Mum: ‘Where are you?’

Me: ‘Walking to the bus stop’

Mum: ‘What are you doing? Go home. If you carry on like this you’re going to end up in hospital. GO HOME. You’re no use to anyone in this state’

Me: Okay…

I knew I wasn’t well enough to go to work but thought I should be going. I needed someone to tell me. And so I turned around and went home. I thought a couple of days off and I’d be back at work before Christmas. How wrong was I. I didn’t return to work until the following April and even then it was only part time and short lived. (If you want to read my story in full see this post).

Viruses are so often the start of ME/CFS and so instill a real fear in those of us with this illness. Over the last few years I have done everything I can to avoid catching colds or the flu, knowing that they have been the undoing of me so many times before. ME/CFS is horrible. ME/CFS + the flu is just plain mean.

For me and so many others the fear is totally understandable, given how my life my changed in 2010 thanks to catching the flu virus doing the rounds, it is only natural that I would be scared of what catching a cold or the flu would now do to me. But no good comes from feeling that way. The fear of ‘is this going to make me relapse’, ‘am I going to go backwards’, ‘how am I ever going to get over this’, just heightens anxiety and increases the stress response in our already overly active nervous system. This in turn causes the standard ME/CFS symptoms to worsen, which seemingly validates our fears and fuels the fire even further, which in turn increases the stress….you get the picture. In short literally nothing good happens.

Entries shown.
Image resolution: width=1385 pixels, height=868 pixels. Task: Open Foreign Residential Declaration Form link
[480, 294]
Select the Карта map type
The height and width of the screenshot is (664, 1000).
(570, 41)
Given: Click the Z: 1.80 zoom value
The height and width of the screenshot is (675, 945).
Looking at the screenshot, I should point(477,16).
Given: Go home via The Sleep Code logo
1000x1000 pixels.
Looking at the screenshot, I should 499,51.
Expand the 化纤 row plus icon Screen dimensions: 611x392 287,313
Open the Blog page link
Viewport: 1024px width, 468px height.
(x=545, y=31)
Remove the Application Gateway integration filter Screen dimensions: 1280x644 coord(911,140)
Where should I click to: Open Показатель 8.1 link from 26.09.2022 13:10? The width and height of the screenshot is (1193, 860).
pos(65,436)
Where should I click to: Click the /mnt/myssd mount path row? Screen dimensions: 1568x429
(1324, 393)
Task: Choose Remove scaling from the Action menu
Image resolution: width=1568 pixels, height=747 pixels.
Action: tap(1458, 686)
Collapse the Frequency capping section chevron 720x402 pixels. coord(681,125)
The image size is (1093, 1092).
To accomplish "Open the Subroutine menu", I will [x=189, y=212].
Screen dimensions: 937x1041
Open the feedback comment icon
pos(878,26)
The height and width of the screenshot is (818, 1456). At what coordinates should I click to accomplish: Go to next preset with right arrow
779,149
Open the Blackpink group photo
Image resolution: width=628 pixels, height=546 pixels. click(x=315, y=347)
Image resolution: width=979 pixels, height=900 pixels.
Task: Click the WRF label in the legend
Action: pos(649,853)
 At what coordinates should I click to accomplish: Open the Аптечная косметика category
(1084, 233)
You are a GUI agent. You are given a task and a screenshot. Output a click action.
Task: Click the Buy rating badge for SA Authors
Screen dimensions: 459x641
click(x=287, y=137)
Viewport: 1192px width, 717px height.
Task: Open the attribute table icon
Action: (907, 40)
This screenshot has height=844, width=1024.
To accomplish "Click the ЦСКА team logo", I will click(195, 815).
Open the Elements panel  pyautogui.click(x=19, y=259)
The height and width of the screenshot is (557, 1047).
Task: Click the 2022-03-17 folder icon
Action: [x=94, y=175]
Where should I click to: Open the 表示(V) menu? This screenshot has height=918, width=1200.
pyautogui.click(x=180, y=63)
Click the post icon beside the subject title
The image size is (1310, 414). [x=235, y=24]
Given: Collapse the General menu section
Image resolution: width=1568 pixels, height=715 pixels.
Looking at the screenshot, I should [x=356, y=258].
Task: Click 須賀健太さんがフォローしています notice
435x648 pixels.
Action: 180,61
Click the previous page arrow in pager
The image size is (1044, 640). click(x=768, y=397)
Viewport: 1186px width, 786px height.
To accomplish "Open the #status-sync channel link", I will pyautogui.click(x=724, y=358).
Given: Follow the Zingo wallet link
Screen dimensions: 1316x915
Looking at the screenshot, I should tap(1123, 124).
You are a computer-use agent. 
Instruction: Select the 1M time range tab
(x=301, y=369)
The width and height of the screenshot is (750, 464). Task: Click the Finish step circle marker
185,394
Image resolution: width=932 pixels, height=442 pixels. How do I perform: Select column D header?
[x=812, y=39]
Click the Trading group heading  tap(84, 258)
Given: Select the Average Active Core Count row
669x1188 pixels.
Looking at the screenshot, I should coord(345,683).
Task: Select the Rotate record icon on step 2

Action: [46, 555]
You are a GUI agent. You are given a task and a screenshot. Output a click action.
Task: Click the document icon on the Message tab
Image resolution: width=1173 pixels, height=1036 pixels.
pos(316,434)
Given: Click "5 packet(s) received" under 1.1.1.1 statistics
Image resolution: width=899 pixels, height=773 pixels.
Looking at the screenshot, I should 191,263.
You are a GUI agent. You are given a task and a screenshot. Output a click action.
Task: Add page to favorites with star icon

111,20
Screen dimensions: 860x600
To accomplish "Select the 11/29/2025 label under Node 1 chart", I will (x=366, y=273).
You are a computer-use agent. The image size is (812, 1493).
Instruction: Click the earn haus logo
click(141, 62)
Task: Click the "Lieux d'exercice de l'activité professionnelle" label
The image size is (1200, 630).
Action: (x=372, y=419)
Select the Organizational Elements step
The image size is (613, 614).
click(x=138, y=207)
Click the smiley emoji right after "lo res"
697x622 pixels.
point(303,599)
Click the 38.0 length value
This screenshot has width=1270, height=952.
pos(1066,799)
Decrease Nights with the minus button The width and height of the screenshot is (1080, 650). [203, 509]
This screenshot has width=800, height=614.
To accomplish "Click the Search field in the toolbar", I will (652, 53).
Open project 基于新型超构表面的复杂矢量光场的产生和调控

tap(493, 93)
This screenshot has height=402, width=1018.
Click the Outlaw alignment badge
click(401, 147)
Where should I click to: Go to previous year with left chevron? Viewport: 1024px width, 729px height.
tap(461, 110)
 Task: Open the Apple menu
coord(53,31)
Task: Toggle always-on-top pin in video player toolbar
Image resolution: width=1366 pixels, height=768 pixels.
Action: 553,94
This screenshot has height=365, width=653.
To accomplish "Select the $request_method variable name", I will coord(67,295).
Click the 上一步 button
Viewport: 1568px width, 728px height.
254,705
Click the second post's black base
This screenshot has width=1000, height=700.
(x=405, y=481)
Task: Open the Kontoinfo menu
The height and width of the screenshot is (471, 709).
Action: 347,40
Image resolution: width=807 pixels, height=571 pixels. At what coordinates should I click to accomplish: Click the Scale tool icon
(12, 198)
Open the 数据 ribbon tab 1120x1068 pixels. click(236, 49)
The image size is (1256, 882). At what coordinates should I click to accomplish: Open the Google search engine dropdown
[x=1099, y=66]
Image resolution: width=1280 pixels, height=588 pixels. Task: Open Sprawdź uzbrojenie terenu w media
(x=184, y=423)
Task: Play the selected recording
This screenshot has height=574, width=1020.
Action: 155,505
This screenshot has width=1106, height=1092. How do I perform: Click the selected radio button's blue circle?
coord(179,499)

Work request 1. Quote the passage of the ME/CFS text starting with "Me: ‘Walking to" and going on through "see this post).".
Work request 2. List the fearful questions that the last paragraph of the ME/CFS text sets in quotation marks.

Answer box 1.
Me: ‘Walking to the bus stop’

Mum: ‘What are you doing? Go home. If you carry on like this you’re going to end up in hospital. GO HOME. You’re no use to anyone in this state’

Me: Okay…

I knew I wasn’t well enough to go to work but thought I should be going. I needed someone to tell me. And so I turned around and went home. I thought a couple of days off and I’d be back at work before Christmas. How wrong was I. I didn’t return to work until the following April and even then it was only part time and short lived. (If you want to read my story in full see this post).

Answer box 2.
- is this going to make me relapse
- am I going to go backwards
- how am I ever going to get over this